**ASSIGNMENT:** Show every line of the data that includes the word "policy".

(Source data)
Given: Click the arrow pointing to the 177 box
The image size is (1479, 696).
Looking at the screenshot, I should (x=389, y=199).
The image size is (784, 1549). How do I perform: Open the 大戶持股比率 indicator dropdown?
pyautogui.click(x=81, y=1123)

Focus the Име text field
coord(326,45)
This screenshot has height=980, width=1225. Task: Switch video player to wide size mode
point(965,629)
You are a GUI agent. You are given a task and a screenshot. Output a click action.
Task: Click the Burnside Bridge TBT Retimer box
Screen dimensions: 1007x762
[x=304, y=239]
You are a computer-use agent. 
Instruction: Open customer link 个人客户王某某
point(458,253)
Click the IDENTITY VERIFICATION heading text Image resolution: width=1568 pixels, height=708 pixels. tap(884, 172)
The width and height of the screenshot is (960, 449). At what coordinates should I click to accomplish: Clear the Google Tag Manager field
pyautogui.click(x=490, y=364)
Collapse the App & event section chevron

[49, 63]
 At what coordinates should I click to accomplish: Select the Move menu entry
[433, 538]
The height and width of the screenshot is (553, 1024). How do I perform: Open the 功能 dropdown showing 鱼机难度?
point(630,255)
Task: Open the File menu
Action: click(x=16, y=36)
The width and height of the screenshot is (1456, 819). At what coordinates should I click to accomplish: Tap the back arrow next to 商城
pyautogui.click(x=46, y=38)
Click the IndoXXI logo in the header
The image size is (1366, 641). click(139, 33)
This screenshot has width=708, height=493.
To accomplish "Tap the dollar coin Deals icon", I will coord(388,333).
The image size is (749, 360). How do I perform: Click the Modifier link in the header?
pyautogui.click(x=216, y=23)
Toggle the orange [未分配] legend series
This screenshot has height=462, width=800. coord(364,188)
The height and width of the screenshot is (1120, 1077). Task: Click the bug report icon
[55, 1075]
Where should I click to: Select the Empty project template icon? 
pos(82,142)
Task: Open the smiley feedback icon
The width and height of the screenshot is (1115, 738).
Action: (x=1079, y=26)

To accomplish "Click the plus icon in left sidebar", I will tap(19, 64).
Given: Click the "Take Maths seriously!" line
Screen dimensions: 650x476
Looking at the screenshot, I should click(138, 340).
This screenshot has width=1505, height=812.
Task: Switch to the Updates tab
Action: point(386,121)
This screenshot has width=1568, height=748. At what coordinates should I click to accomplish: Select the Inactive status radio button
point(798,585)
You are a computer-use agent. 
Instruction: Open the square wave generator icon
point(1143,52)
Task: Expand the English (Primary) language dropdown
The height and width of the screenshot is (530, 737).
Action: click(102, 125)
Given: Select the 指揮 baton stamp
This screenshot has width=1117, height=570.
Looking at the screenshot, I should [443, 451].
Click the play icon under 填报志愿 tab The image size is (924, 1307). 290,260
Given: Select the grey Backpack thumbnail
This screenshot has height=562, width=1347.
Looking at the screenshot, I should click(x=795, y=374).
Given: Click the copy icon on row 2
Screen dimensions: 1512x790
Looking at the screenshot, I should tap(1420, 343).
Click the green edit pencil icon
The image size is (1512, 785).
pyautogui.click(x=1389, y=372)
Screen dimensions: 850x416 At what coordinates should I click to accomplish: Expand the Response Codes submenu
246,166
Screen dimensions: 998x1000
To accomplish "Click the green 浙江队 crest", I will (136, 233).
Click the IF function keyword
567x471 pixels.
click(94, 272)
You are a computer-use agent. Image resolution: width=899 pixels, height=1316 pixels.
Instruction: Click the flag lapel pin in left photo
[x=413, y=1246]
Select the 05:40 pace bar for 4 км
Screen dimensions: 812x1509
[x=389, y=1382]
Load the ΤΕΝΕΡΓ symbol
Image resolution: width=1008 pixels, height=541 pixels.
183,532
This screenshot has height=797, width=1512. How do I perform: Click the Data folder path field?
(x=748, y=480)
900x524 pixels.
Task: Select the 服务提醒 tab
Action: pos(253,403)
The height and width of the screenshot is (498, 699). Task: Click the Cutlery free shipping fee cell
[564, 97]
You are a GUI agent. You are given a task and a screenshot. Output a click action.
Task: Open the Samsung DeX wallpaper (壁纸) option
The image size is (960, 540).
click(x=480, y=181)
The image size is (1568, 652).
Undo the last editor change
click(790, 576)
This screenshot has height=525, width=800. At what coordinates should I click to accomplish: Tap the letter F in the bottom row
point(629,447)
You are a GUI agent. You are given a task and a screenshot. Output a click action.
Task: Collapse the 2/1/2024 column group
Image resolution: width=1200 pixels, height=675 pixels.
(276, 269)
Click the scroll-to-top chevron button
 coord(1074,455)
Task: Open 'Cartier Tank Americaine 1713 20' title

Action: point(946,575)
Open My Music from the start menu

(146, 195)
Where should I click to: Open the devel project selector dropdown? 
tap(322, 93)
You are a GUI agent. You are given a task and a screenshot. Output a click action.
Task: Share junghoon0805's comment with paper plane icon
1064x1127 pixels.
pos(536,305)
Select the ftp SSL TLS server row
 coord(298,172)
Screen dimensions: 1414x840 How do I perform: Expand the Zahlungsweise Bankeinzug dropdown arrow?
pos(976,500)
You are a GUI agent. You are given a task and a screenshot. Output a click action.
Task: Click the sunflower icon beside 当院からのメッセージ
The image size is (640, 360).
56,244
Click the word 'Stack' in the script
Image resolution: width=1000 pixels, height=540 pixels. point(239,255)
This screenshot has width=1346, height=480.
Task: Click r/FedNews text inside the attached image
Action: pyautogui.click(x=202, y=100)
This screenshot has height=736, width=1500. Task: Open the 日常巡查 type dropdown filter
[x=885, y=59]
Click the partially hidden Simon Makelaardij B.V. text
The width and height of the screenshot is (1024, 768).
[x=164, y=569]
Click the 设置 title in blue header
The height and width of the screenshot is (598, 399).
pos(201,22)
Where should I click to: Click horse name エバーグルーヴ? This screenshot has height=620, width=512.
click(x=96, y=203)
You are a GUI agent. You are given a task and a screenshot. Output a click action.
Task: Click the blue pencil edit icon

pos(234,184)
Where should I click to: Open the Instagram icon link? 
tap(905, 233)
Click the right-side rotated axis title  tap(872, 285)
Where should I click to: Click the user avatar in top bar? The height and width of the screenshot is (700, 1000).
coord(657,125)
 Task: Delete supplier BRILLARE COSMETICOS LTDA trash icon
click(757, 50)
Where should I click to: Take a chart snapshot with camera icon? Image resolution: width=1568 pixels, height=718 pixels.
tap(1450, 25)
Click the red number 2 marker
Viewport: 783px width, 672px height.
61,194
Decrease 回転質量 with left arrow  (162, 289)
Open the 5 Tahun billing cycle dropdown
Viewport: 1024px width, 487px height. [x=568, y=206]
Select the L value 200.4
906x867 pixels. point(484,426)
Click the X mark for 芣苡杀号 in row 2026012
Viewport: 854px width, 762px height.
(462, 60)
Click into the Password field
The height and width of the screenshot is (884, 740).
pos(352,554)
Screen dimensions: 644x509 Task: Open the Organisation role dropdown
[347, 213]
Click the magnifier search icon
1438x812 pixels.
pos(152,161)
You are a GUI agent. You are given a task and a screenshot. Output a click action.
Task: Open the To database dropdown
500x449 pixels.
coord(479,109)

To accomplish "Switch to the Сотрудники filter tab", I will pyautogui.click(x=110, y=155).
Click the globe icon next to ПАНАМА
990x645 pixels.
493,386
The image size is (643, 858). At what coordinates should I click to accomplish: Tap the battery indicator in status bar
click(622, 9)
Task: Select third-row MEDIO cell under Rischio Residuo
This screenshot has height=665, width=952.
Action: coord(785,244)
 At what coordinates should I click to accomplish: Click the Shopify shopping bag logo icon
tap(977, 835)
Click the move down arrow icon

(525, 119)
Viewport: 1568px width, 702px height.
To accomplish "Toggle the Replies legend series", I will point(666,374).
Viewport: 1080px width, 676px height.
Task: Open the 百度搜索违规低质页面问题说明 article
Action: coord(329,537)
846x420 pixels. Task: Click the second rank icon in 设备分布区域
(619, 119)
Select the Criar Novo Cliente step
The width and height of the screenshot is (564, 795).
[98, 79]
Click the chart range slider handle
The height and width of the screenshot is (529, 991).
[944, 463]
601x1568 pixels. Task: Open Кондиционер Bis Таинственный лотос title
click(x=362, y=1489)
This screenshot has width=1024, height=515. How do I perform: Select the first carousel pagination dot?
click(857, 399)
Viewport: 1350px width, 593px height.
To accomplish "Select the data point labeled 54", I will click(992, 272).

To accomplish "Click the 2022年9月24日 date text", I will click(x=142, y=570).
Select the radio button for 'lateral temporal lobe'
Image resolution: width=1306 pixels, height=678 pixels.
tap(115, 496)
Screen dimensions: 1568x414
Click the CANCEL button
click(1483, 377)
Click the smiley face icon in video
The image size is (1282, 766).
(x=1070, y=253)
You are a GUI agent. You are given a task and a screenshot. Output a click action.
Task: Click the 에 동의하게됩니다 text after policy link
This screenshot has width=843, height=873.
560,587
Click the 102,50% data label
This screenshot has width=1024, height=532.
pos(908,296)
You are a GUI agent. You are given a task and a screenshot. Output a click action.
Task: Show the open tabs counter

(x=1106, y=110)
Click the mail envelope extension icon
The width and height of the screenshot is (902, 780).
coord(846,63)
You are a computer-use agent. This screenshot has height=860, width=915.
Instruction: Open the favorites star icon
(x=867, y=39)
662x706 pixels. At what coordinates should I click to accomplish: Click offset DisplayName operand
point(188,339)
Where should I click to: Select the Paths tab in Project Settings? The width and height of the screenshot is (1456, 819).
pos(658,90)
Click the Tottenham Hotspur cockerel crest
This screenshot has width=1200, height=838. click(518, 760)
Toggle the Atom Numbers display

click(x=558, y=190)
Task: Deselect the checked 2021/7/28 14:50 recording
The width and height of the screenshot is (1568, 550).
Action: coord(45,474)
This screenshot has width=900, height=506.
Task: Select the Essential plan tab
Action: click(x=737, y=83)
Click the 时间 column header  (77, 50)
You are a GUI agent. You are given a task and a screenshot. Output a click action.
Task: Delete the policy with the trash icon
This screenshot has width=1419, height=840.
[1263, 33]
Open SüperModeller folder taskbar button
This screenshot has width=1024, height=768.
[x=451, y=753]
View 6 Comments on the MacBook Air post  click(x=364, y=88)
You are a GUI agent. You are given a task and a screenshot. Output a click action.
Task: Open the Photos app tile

**SOLUTION TO THE PROBLEM:**
Task: Click the 에 동의하게됩니다 text after policy link
Task: Delete the policy with the trash icon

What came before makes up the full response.